→ **WHAT TO PRODUCE**: This exercise calls for every record to be set down again, exactly and in full.

(Data records)
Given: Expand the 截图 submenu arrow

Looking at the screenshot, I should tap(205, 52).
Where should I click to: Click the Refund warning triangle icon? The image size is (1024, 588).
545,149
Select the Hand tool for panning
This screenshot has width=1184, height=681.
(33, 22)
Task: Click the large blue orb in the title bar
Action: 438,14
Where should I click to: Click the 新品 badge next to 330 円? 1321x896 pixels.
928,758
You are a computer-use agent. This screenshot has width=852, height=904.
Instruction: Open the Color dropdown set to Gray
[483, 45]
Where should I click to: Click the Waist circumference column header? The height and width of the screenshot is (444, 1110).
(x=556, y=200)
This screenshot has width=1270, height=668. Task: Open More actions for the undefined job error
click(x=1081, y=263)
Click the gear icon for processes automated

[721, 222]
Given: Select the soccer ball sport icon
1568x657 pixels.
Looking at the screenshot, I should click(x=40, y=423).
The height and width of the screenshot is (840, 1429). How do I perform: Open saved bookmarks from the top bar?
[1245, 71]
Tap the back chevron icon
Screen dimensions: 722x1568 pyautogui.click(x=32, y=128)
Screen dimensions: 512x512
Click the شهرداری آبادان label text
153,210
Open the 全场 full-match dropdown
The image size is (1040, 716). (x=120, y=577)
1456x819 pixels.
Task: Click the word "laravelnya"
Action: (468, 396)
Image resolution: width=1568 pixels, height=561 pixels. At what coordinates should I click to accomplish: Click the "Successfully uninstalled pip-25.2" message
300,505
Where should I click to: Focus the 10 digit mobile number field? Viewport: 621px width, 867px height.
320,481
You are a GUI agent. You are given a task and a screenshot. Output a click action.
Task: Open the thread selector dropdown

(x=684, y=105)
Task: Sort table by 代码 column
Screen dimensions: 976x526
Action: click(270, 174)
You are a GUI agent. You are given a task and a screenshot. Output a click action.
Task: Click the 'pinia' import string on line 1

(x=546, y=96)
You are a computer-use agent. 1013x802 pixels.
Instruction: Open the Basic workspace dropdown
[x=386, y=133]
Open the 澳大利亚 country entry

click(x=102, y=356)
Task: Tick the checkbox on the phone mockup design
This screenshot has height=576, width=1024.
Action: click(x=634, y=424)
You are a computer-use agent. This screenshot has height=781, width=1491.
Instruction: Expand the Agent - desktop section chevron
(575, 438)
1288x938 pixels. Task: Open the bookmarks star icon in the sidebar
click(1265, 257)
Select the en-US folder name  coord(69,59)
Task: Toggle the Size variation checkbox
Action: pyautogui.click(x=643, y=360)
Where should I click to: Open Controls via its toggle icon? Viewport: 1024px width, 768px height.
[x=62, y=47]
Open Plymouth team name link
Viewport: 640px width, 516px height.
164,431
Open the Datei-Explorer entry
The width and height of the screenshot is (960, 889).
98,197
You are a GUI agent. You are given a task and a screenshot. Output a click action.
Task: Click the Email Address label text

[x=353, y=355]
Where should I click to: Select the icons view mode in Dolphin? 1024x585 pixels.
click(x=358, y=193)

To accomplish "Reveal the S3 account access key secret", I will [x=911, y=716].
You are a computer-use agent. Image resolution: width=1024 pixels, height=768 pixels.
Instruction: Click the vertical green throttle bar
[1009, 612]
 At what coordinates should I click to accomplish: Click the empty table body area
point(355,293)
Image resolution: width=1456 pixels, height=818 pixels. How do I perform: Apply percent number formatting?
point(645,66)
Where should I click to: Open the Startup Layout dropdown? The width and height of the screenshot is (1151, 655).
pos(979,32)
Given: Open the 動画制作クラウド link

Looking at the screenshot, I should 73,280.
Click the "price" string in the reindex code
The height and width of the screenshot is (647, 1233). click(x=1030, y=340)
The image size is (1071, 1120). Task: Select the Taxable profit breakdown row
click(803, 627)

→ **SOLVED EXERCISE**:
Given: Expand the 截图 submenu arrow

Looking at the screenshot, I should tap(205, 52).
Where should I click to: Click the Refund warning triangle icon? The image size is (1024, 588).
545,149
Select the Hand tool for panning
This screenshot has width=1184, height=681.
(33, 22)
Task: Click the large blue orb in the title bar
Action: 438,14
Where should I click to: Click the 新品 badge next to 330 円? 1321x896 pixels.
928,758
You are a computer-use agent. This screenshot has width=852, height=904.
Instruction: Open the Color dropdown set to Gray
[483, 45]
Where should I click to: Click the Waist circumference column header? The height and width of the screenshot is (444, 1110).
(x=556, y=200)
This screenshot has width=1270, height=668. Task: Open More actions for the undefined job error
click(x=1081, y=263)
Click the gear icon for processes automated

[721, 222]
Given: Select the soccer ball sport icon
1568x657 pixels.
Looking at the screenshot, I should click(x=40, y=423).
The height and width of the screenshot is (840, 1429). How do I perform: Open saved bookmarks from the top bar?
[1245, 71]
Tap the back chevron icon
Screen dimensions: 722x1568 pyautogui.click(x=32, y=128)
Screen dimensions: 512x512
Click the شهرداری آبادان label text
153,210
Open the 全场 full-match dropdown
The image size is (1040, 716). (x=120, y=577)
1456x819 pixels.
Task: Click the word "laravelnya"
Action: (468, 396)
Image resolution: width=1568 pixels, height=561 pixels. At what coordinates should I click to accomplish: Click the "Successfully uninstalled pip-25.2" message
300,505
Where should I click to: Focus the 10 digit mobile number field? Viewport: 621px width, 867px height.
320,481
You are a GUI agent. You are given a task and a screenshot. Output a click action.
Task: Open the thread selector dropdown

(x=684, y=105)
Task: Sort table by 代码 column
Screen dimensions: 976x526
Action: click(270, 174)
You are a GUI agent. You are given a task and a screenshot. Output a click action.
Task: Click the 'pinia' import string on line 1

(x=546, y=96)
You are a computer-use agent. 1013x802 pixels.
Instruction: Open the Basic workspace dropdown
[x=386, y=133]
Open the 澳大利亚 country entry

click(x=102, y=356)
Task: Tick the checkbox on the phone mockup design
This screenshot has height=576, width=1024.
Action: click(x=634, y=424)
You are a computer-use agent. This screenshot has height=781, width=1491.
Instruction: Expand the Agent - desktop section chevron
(575, 438)
1288x938 pixels. Task: Open the bookmarks star icon in the sidebar
click(1265, 257)
Select the en-US folder name  coord(69,59)
Task: Toggle the Size variation checkbox
Action: pyautogui.click(x=643, y=360)
Where should I click to: Open Controls via its toggle icon? Viewport: 1024px width, 768px height.
[x=62, y=47]
Open Plymouth team name link
Viewport: 640px width, 516px height.
164,431
Open the Datei-Explorer entry
The width and height of the screenshot is (960, 889).
98,197
You are a GUI agent. You are given a task and a screenshot. Output a click action.
Task: Click the Email Address label text

[x=353, y=355]
Where should I click to: Select the icons view mode in Dolphin? 1024x585 pixels.
click(x=358, y=193)

To accomplish "Reveal the S3 account access key secret", I will [x=911, y=716].
You are a computer-use agent. Image resolution: width=1024 pixels, height=768 pixels.
Instruction: Click the vertical green throttle bar
[1009, 612]
 At what coordinates should I click to accomplish: Click the empty table body area
point(355,293)
Image resolution: width=1456 pixels, height=818 pixels. How do I perform: Apply percent number formatting?
point(645,66)
Where should I click to: Open the Startup Layout dropdown? The width and height of the screenshot is (1151, 655).
pos(979,32)
Given: Open the 動画制作クラウド link

Looking at the screenshot, I should 73,280.
Click the "price" string in the reindex code
The height and width of the screenshot is (647, 1233). click(x=1030, y=340)
The image size is (1071, 1120). Task: Select the Taxable profit breakdown row
click(803, 627)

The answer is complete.